A priest of the diocese, reflecting on the Feast of Pentecost, recalled a poem he once read, the poet noting that the oceans are vast and thinking that boats should then be able to travel in any direction, when, in fact, there is a direction each boat must follow. And noting also that the sky is vast, and thinking that planes can then travel freely in any direction, but they too have a route to follow. In the same way, we think we are free, but we also are moved, unknowingly, in most cases, in certain directions by our habits and life patterns.
Although he does not know the reason many of us live with our hearts closed off to this truth--suggesting that it might be because of emotional scars, fears, pain, anger or spite--he names it the chaos before God's creation. God's Spirit, when accepted, changes all of this. The direction that is mapped out for us by the Spirit brings joy into our lives. To achieve this, we have to break the unhealthy patterns and habits we have nurtured over a life time and now determine how we live.

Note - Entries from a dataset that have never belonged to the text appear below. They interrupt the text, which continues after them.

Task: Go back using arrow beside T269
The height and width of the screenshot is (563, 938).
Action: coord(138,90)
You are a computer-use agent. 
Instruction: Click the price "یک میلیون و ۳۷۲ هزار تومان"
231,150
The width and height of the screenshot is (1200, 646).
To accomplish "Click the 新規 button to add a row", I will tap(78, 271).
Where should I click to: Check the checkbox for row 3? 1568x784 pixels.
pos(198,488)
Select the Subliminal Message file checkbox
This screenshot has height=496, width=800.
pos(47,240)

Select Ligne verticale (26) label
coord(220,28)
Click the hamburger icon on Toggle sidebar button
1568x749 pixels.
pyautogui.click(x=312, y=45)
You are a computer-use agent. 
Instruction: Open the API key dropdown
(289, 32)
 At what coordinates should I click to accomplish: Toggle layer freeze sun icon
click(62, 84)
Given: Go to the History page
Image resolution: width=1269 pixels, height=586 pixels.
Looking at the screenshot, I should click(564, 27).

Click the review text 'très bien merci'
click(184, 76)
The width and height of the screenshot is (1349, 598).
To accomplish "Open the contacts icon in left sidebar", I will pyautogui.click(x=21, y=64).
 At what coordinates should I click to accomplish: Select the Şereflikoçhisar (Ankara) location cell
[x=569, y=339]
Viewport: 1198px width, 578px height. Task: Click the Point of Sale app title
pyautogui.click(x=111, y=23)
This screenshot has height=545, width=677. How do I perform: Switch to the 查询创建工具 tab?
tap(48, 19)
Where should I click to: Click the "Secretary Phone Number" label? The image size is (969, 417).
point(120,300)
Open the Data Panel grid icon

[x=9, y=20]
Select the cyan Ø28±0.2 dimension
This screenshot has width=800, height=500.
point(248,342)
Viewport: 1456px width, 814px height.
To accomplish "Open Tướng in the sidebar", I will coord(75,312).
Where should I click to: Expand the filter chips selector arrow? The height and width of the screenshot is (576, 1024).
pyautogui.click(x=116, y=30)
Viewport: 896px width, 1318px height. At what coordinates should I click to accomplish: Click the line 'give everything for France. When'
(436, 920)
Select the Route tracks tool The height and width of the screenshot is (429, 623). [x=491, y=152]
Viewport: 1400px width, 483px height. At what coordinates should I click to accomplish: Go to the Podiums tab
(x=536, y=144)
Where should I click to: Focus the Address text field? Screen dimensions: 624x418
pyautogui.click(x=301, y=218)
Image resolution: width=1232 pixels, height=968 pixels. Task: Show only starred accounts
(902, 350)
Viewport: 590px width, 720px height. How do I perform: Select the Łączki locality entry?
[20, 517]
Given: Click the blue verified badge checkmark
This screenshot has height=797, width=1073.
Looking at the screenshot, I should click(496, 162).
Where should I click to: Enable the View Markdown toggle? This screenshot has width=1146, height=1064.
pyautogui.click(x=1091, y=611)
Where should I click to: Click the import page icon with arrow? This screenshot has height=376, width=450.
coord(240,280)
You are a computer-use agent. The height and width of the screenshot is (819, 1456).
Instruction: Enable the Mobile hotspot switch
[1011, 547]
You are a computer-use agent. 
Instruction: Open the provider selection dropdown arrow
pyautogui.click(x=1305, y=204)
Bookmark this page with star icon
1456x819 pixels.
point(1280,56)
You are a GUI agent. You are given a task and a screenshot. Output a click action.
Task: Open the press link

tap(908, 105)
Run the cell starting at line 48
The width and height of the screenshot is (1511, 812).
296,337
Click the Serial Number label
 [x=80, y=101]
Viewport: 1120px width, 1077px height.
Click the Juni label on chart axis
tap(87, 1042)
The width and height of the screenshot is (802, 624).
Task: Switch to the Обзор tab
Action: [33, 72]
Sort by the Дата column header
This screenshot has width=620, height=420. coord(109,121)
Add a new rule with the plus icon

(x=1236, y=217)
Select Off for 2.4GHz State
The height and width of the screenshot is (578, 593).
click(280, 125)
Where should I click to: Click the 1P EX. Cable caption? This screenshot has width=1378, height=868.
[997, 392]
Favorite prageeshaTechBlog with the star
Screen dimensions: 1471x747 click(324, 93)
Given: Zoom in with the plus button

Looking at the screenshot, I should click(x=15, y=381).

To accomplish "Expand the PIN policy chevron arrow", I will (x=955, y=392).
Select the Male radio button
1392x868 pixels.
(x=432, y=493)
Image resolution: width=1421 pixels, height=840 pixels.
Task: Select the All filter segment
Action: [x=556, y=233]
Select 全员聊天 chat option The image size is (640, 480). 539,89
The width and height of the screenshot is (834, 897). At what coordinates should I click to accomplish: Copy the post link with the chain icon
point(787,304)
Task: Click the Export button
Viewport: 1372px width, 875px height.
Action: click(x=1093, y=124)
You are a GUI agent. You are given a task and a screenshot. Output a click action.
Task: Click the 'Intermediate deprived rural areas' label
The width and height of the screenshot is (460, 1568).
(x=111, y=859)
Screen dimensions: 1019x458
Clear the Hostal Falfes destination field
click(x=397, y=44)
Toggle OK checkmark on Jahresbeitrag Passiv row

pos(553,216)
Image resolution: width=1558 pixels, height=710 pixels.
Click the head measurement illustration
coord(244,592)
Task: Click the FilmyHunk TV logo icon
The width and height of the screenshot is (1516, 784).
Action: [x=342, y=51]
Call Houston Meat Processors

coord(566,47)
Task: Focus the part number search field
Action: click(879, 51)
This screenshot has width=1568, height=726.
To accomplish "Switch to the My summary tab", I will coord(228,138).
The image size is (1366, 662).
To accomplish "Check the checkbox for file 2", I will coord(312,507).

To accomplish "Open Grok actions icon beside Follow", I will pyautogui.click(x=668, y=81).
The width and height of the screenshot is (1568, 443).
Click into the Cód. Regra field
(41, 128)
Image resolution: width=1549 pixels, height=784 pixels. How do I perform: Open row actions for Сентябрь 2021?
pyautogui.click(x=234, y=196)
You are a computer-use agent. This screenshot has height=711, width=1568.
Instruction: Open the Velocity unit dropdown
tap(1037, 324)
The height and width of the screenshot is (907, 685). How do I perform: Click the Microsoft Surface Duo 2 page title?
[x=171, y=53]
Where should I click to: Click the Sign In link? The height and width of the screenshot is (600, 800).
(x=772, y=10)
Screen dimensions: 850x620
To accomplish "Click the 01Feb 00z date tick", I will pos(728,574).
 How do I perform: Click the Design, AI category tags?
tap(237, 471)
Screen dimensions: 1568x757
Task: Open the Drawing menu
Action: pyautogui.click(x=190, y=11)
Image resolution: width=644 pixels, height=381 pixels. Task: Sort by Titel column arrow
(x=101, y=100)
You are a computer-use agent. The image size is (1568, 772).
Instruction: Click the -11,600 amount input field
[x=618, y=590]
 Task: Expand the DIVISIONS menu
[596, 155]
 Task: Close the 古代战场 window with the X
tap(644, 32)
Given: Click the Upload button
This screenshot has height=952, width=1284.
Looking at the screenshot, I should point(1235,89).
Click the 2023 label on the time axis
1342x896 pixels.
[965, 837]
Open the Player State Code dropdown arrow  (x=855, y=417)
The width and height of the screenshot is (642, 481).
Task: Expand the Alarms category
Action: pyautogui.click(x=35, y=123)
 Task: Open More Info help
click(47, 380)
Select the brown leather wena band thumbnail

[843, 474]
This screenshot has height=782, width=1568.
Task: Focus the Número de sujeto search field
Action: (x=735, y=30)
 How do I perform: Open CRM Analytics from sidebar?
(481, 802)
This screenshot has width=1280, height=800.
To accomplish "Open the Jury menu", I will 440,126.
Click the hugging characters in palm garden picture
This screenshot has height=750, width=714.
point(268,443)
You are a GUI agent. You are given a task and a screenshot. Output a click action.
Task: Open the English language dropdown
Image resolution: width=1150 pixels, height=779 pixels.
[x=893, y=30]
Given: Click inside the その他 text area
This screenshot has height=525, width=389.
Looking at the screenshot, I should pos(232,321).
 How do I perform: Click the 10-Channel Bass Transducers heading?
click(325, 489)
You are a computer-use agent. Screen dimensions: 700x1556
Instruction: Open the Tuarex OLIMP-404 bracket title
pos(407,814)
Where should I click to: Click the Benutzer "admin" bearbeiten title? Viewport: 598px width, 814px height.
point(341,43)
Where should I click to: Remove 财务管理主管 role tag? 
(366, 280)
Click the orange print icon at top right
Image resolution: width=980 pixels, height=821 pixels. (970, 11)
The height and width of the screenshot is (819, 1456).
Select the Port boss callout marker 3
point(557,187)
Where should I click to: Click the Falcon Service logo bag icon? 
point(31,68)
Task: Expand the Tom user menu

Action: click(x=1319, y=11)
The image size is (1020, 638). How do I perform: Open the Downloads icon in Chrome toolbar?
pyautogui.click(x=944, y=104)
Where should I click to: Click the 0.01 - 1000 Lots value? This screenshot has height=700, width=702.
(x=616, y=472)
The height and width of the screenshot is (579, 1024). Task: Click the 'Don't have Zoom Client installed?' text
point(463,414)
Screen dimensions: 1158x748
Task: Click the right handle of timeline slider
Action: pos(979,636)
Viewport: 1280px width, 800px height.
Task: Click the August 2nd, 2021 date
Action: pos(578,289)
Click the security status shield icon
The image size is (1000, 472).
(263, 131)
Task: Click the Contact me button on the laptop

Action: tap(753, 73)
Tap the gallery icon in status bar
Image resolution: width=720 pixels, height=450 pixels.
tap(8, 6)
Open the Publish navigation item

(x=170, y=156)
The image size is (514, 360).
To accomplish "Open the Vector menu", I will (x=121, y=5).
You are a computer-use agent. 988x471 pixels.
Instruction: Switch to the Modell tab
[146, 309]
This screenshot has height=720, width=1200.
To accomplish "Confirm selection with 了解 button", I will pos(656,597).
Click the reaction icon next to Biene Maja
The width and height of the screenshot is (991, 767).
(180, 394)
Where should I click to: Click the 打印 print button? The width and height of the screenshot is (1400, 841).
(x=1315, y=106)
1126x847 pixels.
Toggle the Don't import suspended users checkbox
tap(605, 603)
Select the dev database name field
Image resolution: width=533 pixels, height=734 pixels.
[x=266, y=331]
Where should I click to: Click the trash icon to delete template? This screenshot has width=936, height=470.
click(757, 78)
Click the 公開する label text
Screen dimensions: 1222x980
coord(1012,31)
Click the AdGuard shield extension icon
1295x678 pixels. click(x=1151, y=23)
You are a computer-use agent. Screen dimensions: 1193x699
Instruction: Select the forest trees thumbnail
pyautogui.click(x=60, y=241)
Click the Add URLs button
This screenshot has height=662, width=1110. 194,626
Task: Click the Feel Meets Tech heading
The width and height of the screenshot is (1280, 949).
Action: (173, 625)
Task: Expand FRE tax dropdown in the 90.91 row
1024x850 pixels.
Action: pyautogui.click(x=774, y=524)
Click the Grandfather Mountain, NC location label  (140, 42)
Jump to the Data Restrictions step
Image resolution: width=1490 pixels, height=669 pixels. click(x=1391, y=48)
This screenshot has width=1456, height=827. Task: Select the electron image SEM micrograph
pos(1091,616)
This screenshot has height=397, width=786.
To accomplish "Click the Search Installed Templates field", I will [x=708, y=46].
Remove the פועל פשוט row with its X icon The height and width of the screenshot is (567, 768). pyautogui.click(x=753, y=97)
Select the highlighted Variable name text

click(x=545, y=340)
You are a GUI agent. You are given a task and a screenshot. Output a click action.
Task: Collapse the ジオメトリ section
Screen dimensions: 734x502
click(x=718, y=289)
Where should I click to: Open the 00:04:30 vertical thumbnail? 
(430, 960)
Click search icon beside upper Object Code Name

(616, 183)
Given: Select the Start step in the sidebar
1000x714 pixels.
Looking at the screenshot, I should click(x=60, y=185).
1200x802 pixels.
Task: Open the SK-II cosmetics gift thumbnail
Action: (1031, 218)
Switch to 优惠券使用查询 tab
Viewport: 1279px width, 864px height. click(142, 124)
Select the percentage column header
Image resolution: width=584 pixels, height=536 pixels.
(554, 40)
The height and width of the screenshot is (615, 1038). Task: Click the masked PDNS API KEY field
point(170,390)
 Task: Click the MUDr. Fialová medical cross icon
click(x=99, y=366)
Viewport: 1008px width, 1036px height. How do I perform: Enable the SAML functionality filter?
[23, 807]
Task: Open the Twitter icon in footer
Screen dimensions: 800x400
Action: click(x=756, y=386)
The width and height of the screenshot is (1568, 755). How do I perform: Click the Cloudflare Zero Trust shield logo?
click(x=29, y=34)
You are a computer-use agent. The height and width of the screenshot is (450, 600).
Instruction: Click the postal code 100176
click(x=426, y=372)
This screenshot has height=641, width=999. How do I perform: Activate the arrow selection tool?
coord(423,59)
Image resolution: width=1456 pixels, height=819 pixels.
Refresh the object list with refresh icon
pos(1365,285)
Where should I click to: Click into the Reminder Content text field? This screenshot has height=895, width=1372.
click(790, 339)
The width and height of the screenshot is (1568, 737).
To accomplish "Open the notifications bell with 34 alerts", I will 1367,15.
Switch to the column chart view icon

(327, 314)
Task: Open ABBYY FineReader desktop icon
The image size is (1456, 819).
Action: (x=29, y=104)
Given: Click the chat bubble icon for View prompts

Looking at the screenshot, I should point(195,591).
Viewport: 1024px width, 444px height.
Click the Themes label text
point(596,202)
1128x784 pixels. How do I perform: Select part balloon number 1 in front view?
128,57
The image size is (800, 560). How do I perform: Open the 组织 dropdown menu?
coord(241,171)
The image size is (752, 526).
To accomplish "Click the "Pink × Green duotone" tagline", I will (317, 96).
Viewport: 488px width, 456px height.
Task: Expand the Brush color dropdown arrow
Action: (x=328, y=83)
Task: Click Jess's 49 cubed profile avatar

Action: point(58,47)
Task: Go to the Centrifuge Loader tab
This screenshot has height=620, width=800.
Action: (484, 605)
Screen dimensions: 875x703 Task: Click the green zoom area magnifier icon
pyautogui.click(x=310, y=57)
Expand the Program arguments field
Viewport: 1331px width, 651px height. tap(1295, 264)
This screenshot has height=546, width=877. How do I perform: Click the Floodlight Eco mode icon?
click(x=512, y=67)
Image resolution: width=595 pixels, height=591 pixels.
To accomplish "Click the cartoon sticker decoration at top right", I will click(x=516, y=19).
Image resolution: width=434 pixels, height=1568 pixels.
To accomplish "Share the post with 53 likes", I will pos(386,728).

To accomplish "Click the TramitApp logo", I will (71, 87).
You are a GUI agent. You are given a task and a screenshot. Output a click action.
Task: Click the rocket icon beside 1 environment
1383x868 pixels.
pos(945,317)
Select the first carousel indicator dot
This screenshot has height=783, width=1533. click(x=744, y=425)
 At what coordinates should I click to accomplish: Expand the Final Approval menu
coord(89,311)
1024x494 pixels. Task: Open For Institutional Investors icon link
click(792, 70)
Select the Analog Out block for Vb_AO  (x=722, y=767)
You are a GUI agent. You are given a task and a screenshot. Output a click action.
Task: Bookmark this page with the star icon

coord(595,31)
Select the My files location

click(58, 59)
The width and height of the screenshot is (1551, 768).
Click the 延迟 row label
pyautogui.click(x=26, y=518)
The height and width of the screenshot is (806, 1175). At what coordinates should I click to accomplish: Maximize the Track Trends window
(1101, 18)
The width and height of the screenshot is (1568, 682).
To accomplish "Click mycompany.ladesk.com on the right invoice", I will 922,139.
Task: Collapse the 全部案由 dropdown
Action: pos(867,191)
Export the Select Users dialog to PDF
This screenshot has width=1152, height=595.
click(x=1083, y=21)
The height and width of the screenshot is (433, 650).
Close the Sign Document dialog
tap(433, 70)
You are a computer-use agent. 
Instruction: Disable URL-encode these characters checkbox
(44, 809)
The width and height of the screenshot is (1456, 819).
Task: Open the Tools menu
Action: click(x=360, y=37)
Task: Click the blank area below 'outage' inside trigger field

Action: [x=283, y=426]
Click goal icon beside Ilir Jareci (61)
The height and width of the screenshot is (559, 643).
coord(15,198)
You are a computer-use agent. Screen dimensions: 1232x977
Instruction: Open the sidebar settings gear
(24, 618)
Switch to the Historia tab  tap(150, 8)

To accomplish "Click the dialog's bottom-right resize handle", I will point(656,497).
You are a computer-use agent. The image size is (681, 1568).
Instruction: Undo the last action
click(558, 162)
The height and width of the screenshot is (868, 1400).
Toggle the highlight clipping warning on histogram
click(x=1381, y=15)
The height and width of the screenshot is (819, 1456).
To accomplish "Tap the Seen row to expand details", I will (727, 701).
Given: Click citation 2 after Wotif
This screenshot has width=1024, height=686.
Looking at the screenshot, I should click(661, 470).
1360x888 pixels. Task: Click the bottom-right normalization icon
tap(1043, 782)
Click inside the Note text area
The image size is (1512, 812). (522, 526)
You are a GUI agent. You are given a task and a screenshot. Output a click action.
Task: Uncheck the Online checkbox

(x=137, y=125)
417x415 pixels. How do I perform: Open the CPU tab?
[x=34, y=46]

The Christians meeting together on that first Pentecost had been washed and tried in a baptism that they never expected--they died with Jesus. All their dreams, plans and beliefs disappeared. It was not what they expected; they felt lost and demoralized, and showed it by their actions, until the emptiness was filled with the Spriit.
The Catholic Times editorial for Pentecost tells us we have to change. There are divisions we see developing in Korea between the young and the old and between different social levels. If this unnecessary and divisive thinking is not to harm society, we need to empty ourselves so our prejudices, even our stubbornness, do not prevent us from hearing the Spirit. We have to fight against greed, and especially against the manipulations of society when they don't benefit all of its citizens. Unless we make an effort not to be compromised in any way, the Spirit will not find a welcoming home in our hearts.